Последние Романовы - страница 52

стр.

Александр III был ограничен не парламентом каким-нибудь, не волею народа, а «божией милостью».

Об этом свидетельствует не только беспомощный лепет его дневников.

Но Александр III имел и немаловажные личные достоинства.

Он имел преимущество, часто присущее людям тупым и ограниченным: он не знал сомнений. Решительно ничего гамлетовского не было в нем. У него была воля, был характер, была полная определенность в мыслях, насколько они у него были, в чувствах и в поступках.

Когда он посылал людей на виселицу, он при этом слез не проливал, хотя он не был и злым человеком. Вообще, в нем не было ничего патологического. /144/

Александр III был здоров, как Тарас Скотинин, ломал подковы, сгибал серебряный рубль и мог бы, как фонвизинский герой, прошибить лбом ворота.

Кстати, лоб у него был высокий, но от лысины.

Трудно сказать, насколько неожиданно было для него вступление на престол. Александру II было только 63 года, и он был здоров. Но война его с «крамолой» приняла такие острые и беспощадные формы, что катастрофы можно было ждать со дня на день, с часу на час.

Все знали, что новый царь неукоснительный враг всяких «конституциев», а также и всего того, что было в реформах Александра II от либерализма. Все ждали от него соответственных поступков, но тут сказалась спокойная уравновешенность его характера.

После катастрофы 1-го марта 1881 г. естественно возникал вопрос:

— Что же дальше?

→ **ФРАГМЕНТ НАБОРА ДАННЫХ**:

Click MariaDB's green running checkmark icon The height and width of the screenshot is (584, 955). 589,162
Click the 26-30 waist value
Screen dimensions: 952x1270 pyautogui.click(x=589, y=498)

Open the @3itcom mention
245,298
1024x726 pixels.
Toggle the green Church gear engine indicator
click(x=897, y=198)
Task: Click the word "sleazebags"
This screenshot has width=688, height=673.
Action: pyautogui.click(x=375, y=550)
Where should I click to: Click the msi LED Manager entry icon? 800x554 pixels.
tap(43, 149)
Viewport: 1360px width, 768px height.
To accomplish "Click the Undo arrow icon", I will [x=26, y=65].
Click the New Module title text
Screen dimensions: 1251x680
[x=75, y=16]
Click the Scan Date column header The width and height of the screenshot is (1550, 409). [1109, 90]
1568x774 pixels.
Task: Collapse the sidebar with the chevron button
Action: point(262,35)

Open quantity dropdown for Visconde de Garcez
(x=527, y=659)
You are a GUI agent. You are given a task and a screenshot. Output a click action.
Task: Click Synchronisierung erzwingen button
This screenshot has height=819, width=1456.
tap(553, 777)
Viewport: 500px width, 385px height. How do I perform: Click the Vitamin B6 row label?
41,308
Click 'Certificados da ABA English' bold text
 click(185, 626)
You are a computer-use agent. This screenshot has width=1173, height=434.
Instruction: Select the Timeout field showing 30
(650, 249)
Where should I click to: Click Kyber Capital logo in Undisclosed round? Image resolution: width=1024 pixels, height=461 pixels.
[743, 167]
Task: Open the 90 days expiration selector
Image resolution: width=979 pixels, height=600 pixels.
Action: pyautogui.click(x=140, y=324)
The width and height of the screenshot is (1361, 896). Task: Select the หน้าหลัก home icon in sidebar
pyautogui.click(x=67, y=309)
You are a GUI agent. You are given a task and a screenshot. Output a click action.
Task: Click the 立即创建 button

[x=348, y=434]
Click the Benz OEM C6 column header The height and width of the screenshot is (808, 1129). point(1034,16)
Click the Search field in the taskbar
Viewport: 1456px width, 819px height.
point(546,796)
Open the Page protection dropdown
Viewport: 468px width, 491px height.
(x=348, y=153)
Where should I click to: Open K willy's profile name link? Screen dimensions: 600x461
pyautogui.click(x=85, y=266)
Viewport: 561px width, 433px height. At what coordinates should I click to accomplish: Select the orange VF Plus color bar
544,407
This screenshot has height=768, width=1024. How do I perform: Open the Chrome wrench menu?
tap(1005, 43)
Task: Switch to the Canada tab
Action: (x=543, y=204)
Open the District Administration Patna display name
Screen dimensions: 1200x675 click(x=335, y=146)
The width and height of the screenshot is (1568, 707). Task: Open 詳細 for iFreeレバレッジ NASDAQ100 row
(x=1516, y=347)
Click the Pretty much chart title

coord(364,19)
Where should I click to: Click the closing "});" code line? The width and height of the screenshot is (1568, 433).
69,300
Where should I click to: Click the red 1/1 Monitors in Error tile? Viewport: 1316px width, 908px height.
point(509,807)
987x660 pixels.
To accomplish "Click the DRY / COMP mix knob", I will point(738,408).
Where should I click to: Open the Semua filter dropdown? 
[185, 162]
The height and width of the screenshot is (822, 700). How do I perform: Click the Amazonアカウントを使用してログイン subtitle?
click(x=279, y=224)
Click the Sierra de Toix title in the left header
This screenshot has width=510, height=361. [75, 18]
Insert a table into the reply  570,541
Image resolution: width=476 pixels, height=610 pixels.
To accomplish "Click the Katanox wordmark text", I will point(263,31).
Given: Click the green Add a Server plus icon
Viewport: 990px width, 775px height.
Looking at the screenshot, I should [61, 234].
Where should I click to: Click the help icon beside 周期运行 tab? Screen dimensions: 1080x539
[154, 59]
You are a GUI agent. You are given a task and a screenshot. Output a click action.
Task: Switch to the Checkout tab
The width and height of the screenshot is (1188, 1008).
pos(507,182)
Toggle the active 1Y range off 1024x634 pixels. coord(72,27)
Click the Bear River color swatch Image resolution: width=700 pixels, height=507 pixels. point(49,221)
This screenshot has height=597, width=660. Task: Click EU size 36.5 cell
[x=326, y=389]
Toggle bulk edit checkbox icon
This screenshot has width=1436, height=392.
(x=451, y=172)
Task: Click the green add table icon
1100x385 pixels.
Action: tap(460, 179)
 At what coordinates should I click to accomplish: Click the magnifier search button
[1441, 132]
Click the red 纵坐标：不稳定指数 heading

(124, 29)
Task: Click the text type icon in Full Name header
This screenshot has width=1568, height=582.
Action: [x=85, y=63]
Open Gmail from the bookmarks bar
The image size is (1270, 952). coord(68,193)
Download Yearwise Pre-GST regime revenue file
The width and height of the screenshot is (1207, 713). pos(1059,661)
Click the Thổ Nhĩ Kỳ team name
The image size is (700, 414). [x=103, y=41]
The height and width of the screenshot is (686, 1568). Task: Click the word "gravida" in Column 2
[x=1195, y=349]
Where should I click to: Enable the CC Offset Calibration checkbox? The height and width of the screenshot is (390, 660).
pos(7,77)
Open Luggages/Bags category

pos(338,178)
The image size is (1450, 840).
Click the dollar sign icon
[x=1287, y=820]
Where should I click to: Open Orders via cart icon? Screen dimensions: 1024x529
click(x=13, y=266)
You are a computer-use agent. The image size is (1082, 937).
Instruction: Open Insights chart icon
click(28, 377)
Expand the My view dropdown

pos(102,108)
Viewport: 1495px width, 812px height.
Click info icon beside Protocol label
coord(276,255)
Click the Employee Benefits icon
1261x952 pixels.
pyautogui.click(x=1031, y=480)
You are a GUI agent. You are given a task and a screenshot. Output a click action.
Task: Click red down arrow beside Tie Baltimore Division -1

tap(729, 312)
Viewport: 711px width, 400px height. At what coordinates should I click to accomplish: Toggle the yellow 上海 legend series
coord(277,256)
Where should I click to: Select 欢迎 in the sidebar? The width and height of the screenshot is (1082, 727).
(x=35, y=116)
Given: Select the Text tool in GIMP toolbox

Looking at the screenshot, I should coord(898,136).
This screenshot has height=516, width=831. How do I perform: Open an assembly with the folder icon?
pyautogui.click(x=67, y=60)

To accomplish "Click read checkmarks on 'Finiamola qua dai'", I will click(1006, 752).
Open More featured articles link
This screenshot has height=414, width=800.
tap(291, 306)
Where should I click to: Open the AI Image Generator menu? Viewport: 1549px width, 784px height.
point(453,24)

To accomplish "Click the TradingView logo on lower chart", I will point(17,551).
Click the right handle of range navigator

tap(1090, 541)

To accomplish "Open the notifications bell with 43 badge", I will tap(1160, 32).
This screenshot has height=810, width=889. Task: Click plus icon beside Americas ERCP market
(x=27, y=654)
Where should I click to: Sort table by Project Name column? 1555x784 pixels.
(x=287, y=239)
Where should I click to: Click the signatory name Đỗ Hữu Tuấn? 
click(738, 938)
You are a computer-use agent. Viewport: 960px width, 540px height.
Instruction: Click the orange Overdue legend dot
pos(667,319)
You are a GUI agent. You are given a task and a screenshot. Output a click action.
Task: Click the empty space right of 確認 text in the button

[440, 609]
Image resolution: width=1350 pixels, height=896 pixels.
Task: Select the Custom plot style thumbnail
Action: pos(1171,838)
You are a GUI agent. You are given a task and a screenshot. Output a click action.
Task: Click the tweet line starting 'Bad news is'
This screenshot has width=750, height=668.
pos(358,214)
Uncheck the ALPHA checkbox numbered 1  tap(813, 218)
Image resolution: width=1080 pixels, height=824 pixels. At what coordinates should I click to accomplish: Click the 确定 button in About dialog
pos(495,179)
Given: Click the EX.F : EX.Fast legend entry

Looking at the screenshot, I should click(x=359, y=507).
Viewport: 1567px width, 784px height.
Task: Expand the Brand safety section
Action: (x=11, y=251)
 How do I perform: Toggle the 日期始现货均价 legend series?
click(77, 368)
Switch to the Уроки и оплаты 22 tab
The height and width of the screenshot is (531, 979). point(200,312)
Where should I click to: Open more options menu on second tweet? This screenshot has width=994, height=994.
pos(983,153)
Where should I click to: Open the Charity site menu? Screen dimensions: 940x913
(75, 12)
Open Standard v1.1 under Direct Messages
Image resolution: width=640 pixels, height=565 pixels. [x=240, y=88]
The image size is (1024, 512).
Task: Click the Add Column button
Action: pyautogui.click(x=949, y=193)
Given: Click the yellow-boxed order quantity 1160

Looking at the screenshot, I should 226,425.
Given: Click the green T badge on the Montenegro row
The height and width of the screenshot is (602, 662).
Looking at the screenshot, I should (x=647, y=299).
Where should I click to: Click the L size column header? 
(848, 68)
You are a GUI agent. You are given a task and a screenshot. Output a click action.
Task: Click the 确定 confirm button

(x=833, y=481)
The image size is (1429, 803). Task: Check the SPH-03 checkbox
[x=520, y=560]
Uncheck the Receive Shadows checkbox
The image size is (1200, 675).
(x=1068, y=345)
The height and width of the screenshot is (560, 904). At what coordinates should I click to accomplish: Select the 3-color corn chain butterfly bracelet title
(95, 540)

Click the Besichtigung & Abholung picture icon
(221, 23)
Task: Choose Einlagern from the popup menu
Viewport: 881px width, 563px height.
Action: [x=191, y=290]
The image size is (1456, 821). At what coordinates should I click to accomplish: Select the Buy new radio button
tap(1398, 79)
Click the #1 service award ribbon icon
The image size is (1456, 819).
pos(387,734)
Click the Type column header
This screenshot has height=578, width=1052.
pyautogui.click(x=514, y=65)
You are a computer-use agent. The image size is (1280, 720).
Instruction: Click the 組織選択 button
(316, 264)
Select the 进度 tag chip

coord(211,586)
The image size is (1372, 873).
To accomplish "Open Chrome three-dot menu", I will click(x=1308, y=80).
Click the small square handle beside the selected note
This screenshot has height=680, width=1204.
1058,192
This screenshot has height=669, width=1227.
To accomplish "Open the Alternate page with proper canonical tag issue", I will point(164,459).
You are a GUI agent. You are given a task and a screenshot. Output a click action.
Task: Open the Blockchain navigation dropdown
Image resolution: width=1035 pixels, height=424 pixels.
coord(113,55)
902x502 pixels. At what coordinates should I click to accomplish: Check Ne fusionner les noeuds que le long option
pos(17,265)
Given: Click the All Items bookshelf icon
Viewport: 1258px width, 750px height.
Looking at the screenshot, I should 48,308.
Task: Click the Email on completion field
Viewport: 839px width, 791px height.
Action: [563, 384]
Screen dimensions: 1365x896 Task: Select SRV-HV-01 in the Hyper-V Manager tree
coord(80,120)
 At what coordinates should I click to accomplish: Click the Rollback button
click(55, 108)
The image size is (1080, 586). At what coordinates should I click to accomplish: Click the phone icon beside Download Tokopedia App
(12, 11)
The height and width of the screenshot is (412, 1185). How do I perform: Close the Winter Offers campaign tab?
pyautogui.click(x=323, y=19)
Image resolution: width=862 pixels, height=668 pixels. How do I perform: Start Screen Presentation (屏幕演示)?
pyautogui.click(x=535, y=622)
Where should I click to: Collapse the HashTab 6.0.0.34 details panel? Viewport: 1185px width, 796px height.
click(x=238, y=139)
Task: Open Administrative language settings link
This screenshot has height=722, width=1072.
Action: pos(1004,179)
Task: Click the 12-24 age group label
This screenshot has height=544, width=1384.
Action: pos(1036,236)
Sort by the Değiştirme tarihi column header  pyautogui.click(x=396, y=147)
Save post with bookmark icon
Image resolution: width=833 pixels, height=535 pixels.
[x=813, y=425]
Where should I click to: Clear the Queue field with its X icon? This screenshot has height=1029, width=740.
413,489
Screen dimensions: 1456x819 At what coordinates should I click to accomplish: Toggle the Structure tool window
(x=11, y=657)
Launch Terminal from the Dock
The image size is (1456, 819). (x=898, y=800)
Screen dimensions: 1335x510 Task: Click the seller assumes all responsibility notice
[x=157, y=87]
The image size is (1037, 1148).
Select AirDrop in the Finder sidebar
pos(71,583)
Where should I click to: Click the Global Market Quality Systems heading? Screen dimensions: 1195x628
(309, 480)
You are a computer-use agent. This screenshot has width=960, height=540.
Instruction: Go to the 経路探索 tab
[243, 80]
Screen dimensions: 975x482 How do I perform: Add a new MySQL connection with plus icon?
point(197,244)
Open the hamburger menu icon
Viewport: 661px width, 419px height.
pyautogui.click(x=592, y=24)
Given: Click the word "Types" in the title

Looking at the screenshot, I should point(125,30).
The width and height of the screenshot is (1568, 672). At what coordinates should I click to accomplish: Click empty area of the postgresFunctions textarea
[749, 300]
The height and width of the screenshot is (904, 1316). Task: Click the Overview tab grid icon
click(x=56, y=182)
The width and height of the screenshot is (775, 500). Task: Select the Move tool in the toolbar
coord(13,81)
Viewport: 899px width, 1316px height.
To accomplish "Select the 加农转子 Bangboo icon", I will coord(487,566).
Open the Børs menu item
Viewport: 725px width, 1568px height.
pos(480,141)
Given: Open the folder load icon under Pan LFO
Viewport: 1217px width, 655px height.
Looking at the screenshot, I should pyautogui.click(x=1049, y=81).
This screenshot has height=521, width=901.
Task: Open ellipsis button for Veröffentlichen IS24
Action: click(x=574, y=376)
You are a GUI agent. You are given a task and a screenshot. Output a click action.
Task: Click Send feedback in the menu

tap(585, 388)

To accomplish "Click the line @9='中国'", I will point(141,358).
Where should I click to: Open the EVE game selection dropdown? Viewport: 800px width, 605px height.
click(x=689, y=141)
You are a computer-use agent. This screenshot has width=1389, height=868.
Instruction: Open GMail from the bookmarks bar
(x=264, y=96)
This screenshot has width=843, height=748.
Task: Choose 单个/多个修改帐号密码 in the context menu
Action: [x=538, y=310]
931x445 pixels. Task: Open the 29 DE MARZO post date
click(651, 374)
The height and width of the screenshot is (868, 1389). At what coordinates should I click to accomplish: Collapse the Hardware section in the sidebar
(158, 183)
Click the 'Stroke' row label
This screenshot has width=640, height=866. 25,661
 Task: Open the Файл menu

→ **ТРЕБОВАНИЯ К ЗАДАНИЯМ**:
a – С каким литературным героем в тексте об Александре III сравнивается его здоровье?
b – Перечислите все проявления физической силы Александра III, названные в тексте о нем.
c – Продолжите текст об Александре III с того места, на котором он заканчивается.
Записи взяты из другого источника.

→ **РЕЗУЛЬТАТЫ ВЫПОЛНЕНИЯ**:
a – С Тарасом Скотининым.

b – Ломал подковы; сгибал серебряный рубль; мог бы прошибить лбом ворота.

c –
Неужели в этих жертвах иссякли силы революции?

Александр ждал. Он выслушивал робкие попытки Лорис-Меликова к созданию чего-то вроде законосовещательного органа, даже положил на проекте Лорис-меликовского конституционного суррогата одобрительную резолюцию, выслушивал либеральные речи Константина Николаевича, Милютина, Абазы, Валуева, выслушивал и речи ярых противников каких бы то ни было либеральных уступок, и ждал. Наконец, он убедился, что революционеры обессилены и что никакого организованного выступления либералов опасаться не приходится, — и выпустил известный манифест 29 апреля о незыблемости самодержавия.

Лорис-Меликов, Абаза и Милютин ушли, Константин Николаевич устранился от двора.

Манифест 29 апреля был составлен Победоносцевым и Катковым, которые и становятся вдохновителями нового царствования. Впрочем, эта роль принадлежала Победоносцеву в гораздо большей степени, чем Каткову, не только потому, что и как личность Победоносцев был крупнее, но и потому, что Катков умер в 1887 году, а Победоносцев действовал во все время царствования Александра III, пережил его и после его /145/ смерти еще более десяти лет был одной из самых ярких политических фигур царствования Николая II.

У Александра III было не мало достоинств, между прочим, и то, что он, не имея своего, не был ревнив к чужому уму. А Победоносцев был одним из умнейших наших бюрократов.

Под самодержавные вожделения царя Победоносцев мог лучше всякого другого подвести идеологическое основание.

Острый аналитический ум Победоносцева был исключительно силен в деле отрицания.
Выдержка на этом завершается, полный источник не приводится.